(Stored records)

+-------+

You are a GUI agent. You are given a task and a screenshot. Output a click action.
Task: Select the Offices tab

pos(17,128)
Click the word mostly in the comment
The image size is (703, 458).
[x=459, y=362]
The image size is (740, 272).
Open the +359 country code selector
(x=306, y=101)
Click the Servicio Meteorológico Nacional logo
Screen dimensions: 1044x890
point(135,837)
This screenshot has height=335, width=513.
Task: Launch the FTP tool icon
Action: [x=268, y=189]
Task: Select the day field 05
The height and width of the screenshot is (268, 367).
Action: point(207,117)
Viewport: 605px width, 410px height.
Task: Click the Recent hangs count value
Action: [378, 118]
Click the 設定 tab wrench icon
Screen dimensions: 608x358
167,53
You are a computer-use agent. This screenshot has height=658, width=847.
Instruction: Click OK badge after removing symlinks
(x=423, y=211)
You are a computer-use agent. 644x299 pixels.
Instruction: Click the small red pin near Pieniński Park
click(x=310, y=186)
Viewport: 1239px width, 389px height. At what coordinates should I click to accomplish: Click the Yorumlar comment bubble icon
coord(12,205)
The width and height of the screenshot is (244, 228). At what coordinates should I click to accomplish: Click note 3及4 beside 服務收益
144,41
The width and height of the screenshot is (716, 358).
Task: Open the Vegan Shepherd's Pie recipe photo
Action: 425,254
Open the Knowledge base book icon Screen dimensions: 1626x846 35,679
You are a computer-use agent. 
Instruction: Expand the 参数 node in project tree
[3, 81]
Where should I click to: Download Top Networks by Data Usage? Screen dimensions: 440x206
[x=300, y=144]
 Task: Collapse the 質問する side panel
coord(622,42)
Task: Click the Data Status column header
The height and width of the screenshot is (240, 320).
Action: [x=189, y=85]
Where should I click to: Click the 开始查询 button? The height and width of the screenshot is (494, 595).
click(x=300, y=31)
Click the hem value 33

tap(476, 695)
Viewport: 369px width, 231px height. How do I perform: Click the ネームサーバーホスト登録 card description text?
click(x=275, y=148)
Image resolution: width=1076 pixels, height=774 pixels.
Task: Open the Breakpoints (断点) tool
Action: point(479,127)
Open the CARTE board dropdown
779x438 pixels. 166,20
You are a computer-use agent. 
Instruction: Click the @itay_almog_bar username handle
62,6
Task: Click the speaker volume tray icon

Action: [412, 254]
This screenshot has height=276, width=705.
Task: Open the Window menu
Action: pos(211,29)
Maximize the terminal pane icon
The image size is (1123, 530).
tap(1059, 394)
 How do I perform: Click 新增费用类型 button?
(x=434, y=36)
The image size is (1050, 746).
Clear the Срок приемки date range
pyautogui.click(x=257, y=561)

+-------+

▶ [Aim of the exercise]:
Say, as a bare number, how many lines above contain the word "agent".

▶ [Output for this exercise]:
5